MLB is reeealllyyyy struggling for news. So they popped up a craptastic piece about how we don’t always know who wins or loses pre-season. Wow with the ace reporting, skip. We allllll know which team this article aims to scrutinize passive aggressively.
Roy Oswalt, enjoying the attention, clearly, is going to milk it just a little bit longer before taking a deal with (probably) the Cardinals.
And here’s a theory about putting Jose Iglesias in the shortstop dance.
So. How’s your Monday?
I’d quit again, if I could.
Is a dramatic exit redundant when you’ve already put in your two weeks? I think it might be time to stage “I quit: The Musical.” I’m good on vocals, but I’m going to need a five string…
Manny Ramirez, aka: the She-Juicer, found a few suckers to watch him play baseball- the Blue Jays and the Orioles.
Buck Showalter, I expected this from you… But Danny Duquette?
AND JOHN FARRELL????
Canada, I thought you were a better country than that.
Duquette! I thought you had better taste.
AND JOHN FARRELL?????? I called you brilliant, like, a month ago, in a blog post. I did. Remember how I wanted YOU and not Bobby V?
Well, now that I have this keen perspective on life (thanks, JOHN), I like Bobby V even more…
I’d like to know how my bird friends feel about this.
“Manny’s an interesting guy,” Duquette said. “He’s interesting to the fans. And he can hit. Or he could hit. I don’t know if he still can.”
As the Red Sox’s general manager, Duquette signed Ramirez in 2000 and has always liked Ramirez as a hitter.
“He wants another opportunity,” Duquette said. ”He’s trying hard to get one.”
Why don’t you just fill the syringe for him, Danny?
INTERESTING? So is Roger Clemmons.
The part of this article I find INTERESTING? The fact that Manny is turning 40. Did you know that?
Duquette wouldn’t confirm anything to MASN-
“People have been trying to link us to Ramirez because I signed him in Boston, ” Duquette said, “and they’ve been doing that ever since he said that he wanted to play ball again.”
Well, better you guys than us.
Despite the talent he flashed as a youngster, the two failed drug tests — in 2009 with the Dodgers and 2011 with the Rays — have stained his legacy forever.
And the drug tests are just part of my anti-Mannyness.

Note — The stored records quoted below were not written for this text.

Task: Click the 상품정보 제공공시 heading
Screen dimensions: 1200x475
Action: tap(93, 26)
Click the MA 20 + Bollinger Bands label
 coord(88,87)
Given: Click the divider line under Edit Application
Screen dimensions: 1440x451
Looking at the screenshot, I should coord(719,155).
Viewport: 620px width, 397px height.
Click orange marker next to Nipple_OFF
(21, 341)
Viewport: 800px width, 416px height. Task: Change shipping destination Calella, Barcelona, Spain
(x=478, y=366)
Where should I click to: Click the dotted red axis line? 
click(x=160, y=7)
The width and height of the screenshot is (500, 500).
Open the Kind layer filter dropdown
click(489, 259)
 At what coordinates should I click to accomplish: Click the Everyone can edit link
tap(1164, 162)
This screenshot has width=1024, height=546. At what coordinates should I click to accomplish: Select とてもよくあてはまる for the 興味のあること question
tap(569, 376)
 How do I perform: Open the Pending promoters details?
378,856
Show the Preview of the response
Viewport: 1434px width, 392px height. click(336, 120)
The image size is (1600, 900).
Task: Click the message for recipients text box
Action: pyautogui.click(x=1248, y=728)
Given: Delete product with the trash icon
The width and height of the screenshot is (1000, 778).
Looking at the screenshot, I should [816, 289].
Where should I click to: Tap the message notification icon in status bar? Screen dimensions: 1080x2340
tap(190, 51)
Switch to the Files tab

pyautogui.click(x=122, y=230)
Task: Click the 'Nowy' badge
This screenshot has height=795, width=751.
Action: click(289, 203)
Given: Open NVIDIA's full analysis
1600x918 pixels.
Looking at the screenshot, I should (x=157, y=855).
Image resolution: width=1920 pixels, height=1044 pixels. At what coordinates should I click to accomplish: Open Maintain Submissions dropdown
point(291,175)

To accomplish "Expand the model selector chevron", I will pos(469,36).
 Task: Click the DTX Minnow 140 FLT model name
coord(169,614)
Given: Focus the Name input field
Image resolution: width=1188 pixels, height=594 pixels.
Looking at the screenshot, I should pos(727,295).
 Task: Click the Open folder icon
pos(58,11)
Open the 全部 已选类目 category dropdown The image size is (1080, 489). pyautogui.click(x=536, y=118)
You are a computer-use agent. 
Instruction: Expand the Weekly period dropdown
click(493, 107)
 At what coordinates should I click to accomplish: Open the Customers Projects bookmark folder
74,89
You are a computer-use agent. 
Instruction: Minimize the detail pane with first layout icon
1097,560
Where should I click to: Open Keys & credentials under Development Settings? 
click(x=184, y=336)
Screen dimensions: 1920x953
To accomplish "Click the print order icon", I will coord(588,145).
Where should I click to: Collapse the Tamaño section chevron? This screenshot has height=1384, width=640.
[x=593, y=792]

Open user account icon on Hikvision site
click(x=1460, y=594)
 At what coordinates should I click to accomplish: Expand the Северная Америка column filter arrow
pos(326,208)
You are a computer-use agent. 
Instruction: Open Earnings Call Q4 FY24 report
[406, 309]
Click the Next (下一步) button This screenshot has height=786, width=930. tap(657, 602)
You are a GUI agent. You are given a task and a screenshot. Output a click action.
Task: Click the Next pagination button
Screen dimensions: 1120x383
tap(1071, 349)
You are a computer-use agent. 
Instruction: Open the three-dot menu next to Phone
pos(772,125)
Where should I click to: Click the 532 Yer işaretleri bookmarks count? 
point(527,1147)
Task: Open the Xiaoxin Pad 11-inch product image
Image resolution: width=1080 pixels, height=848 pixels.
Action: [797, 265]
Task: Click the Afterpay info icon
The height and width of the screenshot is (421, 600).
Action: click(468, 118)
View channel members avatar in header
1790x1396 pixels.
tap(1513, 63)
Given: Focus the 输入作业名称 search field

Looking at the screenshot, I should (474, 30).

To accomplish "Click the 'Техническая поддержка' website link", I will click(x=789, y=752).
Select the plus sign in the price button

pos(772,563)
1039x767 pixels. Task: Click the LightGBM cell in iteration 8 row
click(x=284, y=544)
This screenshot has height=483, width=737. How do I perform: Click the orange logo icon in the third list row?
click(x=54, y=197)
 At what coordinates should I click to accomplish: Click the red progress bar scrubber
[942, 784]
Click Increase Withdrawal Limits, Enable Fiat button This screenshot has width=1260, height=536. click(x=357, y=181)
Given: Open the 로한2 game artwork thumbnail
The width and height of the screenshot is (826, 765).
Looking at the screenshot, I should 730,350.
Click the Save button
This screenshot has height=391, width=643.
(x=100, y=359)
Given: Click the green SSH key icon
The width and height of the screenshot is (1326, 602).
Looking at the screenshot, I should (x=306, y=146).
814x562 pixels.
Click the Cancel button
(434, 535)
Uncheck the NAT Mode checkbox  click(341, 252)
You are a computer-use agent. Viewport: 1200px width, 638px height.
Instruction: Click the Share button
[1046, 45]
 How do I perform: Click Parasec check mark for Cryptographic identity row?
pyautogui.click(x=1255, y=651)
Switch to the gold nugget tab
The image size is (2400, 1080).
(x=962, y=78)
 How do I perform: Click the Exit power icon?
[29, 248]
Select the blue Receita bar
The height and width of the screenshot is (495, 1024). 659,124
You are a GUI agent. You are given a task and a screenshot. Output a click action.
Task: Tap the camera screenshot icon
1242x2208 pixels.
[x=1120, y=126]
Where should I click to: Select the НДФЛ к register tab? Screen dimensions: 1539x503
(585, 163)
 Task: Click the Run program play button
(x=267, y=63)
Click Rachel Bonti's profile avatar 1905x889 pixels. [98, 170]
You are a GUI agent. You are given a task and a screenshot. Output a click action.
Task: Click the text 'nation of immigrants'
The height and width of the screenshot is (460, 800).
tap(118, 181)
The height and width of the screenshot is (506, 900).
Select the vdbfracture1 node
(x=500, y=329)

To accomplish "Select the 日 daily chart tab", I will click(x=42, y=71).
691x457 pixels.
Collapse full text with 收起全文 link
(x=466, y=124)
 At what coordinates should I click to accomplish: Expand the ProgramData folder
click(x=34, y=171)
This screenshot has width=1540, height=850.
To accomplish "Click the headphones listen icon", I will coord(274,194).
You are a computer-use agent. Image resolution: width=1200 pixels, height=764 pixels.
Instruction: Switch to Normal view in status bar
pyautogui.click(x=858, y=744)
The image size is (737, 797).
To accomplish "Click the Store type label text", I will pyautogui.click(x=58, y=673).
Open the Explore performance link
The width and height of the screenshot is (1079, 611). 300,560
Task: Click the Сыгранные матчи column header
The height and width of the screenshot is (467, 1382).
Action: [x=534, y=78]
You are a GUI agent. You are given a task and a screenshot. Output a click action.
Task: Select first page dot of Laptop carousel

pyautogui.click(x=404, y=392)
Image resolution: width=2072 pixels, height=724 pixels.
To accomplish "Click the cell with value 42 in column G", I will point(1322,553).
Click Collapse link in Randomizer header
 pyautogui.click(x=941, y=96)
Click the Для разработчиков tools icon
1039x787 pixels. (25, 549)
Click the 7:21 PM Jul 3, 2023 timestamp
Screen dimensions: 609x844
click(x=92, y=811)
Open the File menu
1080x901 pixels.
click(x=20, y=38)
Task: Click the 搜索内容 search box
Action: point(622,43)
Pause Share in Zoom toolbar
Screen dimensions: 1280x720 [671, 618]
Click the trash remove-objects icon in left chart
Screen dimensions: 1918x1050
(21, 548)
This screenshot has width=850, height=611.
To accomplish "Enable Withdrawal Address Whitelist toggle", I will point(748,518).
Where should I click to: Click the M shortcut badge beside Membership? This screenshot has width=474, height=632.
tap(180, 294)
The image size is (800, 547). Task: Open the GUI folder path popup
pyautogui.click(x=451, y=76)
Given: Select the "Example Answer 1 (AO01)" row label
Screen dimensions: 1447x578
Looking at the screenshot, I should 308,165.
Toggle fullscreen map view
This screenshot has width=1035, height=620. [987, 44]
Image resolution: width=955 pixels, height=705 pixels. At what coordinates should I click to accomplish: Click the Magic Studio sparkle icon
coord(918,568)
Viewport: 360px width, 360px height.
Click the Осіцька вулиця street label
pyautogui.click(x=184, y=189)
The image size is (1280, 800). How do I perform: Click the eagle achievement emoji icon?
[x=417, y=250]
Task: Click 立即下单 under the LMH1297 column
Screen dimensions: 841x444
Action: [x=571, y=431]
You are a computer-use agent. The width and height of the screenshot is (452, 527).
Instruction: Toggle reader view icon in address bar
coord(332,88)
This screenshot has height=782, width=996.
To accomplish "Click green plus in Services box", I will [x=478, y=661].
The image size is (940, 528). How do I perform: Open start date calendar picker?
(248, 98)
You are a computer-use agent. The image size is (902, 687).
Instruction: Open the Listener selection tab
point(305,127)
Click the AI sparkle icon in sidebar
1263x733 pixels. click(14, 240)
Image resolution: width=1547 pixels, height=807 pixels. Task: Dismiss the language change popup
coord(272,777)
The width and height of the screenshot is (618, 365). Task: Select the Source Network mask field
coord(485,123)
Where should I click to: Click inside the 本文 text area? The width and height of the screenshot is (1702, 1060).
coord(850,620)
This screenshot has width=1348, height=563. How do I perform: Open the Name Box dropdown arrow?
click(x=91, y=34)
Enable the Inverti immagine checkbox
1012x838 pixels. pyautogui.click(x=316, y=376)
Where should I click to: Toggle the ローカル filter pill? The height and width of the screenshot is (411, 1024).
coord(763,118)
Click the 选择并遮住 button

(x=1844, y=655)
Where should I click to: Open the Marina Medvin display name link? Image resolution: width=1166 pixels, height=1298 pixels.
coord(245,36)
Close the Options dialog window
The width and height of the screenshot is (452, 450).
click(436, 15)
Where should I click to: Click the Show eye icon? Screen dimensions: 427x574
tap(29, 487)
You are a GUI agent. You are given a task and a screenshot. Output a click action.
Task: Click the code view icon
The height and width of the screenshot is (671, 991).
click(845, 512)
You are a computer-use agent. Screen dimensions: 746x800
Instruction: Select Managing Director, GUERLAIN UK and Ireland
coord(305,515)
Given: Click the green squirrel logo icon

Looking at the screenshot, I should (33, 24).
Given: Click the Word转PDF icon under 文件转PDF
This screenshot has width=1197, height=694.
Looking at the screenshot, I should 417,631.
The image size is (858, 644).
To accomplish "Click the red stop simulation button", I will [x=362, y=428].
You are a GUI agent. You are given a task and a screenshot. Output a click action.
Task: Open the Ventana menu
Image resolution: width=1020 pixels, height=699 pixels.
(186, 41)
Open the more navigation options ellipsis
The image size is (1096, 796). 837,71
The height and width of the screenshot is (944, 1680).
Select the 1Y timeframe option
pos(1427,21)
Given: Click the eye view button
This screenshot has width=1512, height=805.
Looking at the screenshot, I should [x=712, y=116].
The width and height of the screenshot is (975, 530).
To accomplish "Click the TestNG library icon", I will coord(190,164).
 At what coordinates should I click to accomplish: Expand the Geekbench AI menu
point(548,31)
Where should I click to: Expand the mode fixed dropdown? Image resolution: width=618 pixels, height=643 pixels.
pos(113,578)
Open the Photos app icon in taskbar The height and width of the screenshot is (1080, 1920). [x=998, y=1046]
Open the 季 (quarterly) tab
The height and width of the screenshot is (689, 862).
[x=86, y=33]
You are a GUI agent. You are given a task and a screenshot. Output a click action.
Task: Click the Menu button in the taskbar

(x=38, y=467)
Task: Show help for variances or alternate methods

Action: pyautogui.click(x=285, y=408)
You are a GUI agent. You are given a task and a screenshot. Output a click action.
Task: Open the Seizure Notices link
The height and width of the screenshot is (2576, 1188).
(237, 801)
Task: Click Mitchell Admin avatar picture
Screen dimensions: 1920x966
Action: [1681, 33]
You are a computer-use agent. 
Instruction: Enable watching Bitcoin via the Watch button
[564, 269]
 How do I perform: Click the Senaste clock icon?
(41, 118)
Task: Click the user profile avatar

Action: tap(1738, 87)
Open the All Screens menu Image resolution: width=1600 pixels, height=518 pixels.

After savoring success, he succumbed to laziness. He became a lackluster defender in the outfield. He couldn’t keep track of his “injured” knees and milked the attention. He strolled down to first base as opposed to hustling on ground balls.
Imagine if Ramirez had the work ethic to complement his talent. He could have been destined to reign atop the all-time home run list and would have shattered many more records than he currently holds.
As far as our boys in Boston? Apparently, we’re looking at outfielders.
And Bobby Valentine is keeping busy.
As for me…
Day three of crippledom.
Today my mother came to visit. She took me shopping.
We got a wheelchair at the mall and she wheeled me around for an hour.
It. Was. Weird.
But I got ice cream. So there’s that.
In the first flat out rejection of my New Year’s predictions, Manny Ramirez once again elbows his way toward press attention.
Just when you thought it was safe to return to your Google news alerts…
And coming to a ballpark near you…
Seriously? I have rolled my eyes about this since the She-Juicer first tried to re-relevant himself in December.
100 games reduced to a 50 game suspension is still… well, a 50 game suspension. And then there’s the “retirement.” Oh, and the attitude. Let’s focus on the attitude.
“Every day that goes by I regret the decisions (NOTE HOW PLURAL THIS IS) I made by following bad advice (FROM WHO? BE SPECIFIC),” Ramirez said. “We are human (SANS JUICE), we make mistakes (PLURAL!), we are not perfect. Everybody deserves a chance to show he has changed.”
It’s my understanding you got that chance, Manny. But sure. Okay. Let me help you out. I’ll play Bob Barker to your prize package, k?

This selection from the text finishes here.